Required task: Copy out word for word the lines of the material from its very start through the line containing "pyautogui.click(x=510, y=174)", including both of those lines.

Rows:
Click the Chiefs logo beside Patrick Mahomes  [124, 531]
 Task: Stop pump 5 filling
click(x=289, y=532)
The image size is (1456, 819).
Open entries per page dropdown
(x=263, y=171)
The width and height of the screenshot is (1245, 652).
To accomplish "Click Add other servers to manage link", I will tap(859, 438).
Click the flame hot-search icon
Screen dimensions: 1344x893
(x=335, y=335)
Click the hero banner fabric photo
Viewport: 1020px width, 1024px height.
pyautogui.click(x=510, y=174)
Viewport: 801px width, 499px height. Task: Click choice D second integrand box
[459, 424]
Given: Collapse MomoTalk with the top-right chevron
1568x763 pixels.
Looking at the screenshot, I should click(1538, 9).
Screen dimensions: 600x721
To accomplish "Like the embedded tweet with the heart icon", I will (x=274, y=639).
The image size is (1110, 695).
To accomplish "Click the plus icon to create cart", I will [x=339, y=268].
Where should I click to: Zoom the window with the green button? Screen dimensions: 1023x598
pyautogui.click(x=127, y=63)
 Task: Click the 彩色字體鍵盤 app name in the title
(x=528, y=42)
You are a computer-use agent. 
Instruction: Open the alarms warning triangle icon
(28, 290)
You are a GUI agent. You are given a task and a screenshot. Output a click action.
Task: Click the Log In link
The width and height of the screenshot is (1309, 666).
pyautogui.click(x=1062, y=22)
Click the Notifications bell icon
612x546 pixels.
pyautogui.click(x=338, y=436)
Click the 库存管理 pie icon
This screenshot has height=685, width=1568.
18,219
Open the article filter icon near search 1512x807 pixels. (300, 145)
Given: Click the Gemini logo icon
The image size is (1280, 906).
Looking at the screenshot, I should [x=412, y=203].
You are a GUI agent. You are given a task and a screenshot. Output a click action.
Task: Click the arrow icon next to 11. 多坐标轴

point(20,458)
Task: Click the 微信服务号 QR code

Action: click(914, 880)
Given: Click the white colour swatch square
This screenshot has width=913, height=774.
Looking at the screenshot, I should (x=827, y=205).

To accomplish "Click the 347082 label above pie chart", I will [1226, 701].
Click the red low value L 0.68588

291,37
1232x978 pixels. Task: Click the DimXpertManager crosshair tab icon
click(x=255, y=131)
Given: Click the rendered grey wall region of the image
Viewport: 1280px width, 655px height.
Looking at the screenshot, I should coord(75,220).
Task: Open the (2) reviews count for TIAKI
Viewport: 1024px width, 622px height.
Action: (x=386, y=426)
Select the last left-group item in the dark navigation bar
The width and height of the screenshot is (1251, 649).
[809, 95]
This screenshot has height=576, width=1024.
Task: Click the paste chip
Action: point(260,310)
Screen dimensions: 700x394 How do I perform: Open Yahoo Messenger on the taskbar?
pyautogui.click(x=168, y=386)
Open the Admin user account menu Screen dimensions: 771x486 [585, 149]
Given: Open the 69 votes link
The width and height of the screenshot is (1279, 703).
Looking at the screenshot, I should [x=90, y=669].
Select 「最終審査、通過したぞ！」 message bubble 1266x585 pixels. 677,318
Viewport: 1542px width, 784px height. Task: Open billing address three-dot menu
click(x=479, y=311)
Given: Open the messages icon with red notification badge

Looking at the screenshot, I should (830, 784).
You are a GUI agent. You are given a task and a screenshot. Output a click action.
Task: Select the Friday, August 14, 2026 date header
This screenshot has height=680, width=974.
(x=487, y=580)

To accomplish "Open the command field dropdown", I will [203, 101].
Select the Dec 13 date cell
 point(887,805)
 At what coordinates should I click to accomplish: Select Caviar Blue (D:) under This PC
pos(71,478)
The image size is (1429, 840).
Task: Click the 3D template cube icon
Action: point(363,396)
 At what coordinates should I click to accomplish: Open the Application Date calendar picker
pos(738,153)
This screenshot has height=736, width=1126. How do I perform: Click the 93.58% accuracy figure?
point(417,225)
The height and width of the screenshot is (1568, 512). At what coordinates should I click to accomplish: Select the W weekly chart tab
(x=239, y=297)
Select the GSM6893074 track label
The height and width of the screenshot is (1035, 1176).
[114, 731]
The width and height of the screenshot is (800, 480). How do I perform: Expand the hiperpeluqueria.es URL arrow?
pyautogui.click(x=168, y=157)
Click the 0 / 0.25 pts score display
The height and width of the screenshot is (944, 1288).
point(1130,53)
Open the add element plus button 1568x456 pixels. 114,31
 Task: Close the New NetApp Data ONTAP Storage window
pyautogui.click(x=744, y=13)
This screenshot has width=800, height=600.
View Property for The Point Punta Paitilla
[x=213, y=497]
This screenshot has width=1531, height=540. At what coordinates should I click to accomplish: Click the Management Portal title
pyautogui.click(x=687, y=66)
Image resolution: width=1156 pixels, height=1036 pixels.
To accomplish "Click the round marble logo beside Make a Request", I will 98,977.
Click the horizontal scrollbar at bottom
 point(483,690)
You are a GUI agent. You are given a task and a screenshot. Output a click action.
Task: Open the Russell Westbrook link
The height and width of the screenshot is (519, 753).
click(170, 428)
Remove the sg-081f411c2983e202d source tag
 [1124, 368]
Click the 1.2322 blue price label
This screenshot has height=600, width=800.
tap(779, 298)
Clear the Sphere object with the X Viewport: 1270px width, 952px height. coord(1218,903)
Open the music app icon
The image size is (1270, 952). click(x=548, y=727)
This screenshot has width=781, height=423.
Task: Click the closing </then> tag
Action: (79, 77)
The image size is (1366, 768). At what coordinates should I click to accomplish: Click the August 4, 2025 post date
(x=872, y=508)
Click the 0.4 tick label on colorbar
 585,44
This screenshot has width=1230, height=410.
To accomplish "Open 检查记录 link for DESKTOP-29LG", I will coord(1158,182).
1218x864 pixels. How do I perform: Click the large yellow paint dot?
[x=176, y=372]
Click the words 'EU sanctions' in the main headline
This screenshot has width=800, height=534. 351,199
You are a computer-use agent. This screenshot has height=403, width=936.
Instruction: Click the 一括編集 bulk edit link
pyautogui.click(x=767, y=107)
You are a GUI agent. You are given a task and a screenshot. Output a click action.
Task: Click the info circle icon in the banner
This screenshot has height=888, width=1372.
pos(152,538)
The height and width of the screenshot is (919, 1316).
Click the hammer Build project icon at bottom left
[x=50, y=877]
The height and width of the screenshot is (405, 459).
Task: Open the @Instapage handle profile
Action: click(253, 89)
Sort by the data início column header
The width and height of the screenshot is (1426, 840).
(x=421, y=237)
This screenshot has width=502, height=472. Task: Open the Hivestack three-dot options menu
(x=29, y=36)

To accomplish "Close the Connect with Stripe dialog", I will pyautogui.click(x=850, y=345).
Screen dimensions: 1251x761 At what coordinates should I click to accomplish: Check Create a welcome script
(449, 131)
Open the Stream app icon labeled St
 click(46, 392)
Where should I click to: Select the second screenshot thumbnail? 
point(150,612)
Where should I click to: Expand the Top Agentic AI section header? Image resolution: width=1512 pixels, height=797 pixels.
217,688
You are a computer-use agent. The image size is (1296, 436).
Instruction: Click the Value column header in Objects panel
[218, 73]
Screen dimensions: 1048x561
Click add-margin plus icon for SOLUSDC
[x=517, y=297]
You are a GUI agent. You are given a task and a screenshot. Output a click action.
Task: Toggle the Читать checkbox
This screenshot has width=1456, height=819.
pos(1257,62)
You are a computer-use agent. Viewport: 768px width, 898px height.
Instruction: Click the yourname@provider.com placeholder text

Full answer:
Click the Chiefs logo beside Patrick Mahomes  [124, 531]
 Task: Stop pump 5 filling
click(x=289, y=532)
The image size is (1456, 819).
Open entries per page dropdown
(x=263, y=171)
The width and height of the screenshot is (1245, 652).
To accomplish "Click Add other servers to manage link", I will tap(859, 438).
Click the flame hot-search icon
Screen dimensions: 1344x893
(x=335, y=335)
Click the hero banner fabric photo
Viewport: 1020px width, 1024px height.
pyautogui.click(x=510, y=174)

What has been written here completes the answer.